■ TEXT UNDER STUDY ■
The international isolation in 2015-2020 led Burundi to rely massively on its domestic market to meet its financing needs. In addition, the overlapping crisis of the COVID-19 health pandemic and the Russia’s invasion of Ukraine had further weakened the country’s economic situation. Over the last eight years, domestic borrowing grew, on average, by 20.5 percent. At the end of June 2022, nominal public debt stood at US$1.9 billion (or 54.6 percent of the Gross Domestic Product), of which domestic debt represented 77 percent of total debt. The latest joint IMF-WB LIC-DSA (2022) assessed Burundi as at high risk of external and public debt distress. However, the government has made efforts to ensure that the debt risk rating does not deteriorate further.
Burundi has reached a staff-level agreement with IMF on economic policies and reforms to be supported by a new 40-month Extended Credit Facility. The reform program aims to support the economic recovery from shocks, restore external sustainability, and strengthen debt sustainability while creating fiscal space for accelerated and inclusive growth. With the premise of an agreement with the IMF and a re-engagement of the international community, Burundi is expected to have access to more external borrowing sources and use various borrowing instruments. Burundi is therefore facing new challenges to develop a new debt management strategy and improve the country’s debt management capacity and practices.
It is within this context that the Ministry of Finance, Budget, and Economic Planning (MFBEP) requested the assistance of the World Bank to bring Burundi’s debt management framework and practice up to par with international standards and strengthen the country’s capacity in debt management. Supporting activities undertaken in response to this request are financed under the Debt Management Facility (DMF).
In response to the authorities’ requests, the World Bank, jointly with the Government and partners including the IMF, has engaged in fast-paced support in a programmatic approach that allows for: (i) carrying out diagnostic work to identify areas of improvement in debt reporting and debt management; (ii) setting up a debt management reform plan while (iii) providing capacity building to ensure adequate implementation of planned reforms and improve debt management practices.

■ MATERIAL PROVIDED ■

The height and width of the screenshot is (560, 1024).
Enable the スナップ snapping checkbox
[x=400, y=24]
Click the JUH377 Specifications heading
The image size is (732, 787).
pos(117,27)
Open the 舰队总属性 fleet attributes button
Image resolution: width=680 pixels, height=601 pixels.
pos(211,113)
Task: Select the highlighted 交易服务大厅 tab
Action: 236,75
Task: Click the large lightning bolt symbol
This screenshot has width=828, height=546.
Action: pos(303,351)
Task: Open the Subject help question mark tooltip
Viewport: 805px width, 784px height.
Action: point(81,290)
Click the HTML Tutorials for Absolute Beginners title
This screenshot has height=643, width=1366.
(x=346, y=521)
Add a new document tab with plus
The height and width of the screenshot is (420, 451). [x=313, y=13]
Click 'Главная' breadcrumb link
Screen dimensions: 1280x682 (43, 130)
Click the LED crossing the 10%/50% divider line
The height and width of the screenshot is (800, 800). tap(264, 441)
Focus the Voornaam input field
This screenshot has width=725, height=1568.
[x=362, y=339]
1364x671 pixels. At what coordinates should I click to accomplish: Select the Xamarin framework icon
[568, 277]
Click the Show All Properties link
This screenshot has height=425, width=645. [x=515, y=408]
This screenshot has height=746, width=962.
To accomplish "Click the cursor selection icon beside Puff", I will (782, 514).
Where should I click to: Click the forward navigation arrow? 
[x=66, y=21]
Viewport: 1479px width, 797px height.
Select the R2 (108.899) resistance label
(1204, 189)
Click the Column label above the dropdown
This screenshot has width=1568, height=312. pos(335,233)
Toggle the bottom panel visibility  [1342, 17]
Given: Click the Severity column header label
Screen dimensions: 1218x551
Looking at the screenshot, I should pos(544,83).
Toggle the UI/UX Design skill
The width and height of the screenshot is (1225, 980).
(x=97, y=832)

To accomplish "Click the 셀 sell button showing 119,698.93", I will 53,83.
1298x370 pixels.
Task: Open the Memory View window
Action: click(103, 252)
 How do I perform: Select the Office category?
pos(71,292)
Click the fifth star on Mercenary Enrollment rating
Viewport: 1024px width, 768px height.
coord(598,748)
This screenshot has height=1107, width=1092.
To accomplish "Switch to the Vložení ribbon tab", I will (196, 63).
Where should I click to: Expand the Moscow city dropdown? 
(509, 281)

■ TASK A ■
Translate this sentence from the text on Burundi's debt management into French: "Over the last eight years, domestic borrowing grew, on average, by 20.5 percent."
■ TASK B ■
Answer these questions using the text on Burundi's debt management:
(i) At the end of June 2022, what share of total debt did domestic debt represent?
(ii) How long is the new Extended Credit Facility agreed with the IMF?
(iii) Which facility finances the activities supporting the World Bank's assistance?
■ TASK C ■
Resume the text on Burundi's debt management after its last sentence and carry it further.

■ RESPONSE BOX A ■
Au cours des huit dernières années, l'emprunt intérieur a augmenté en moyenne de 20,5 pour cent.

■ RESPONSE BOX B ■
(i) 77 percent
(ii) 40 months
(iii) The Debt Management Facility (DMF)

■ RESPONSE BOX C ■
The Technical Assistance plan includes support to improve debt transparency and debt reporting standard and practices and enhance the capacity of the Public Debt Department (DDP) of the MFBEP in the elaboration of a Medium-Term Debt Strategy (MTDS) and an Annual Borrowing Plan (ABP). Accordingly, a virtual World Bank mission took place on March 1-9, 2023, on Debt Reporting and Monitoring, followed by a joint
World Bank/IMF Technical Assistance mission on MTDS that visited Burundi on April 17- 21, 2023. In addition, a Debt Management Assessment Performance mission from the World Bank will take place in June 2023 to determine the strengths and weaknesses of debt management, with the intent of following up with a Reform Plan mission to address key identified weaknesses.
Improving debt management in Burundi will require continued support and technical assistance from the country’s development partners to build capacity and strengthen institutions. In the government program, the intermediate results in the medium terms, among others, would include the submission of an MTDS and ABP to Parliament in June 2024; improvements in the debt transparency heat map in October 2023; improvements in governance and legal framework for borrowing policies, and debt reporting conforming international standards in the next two years.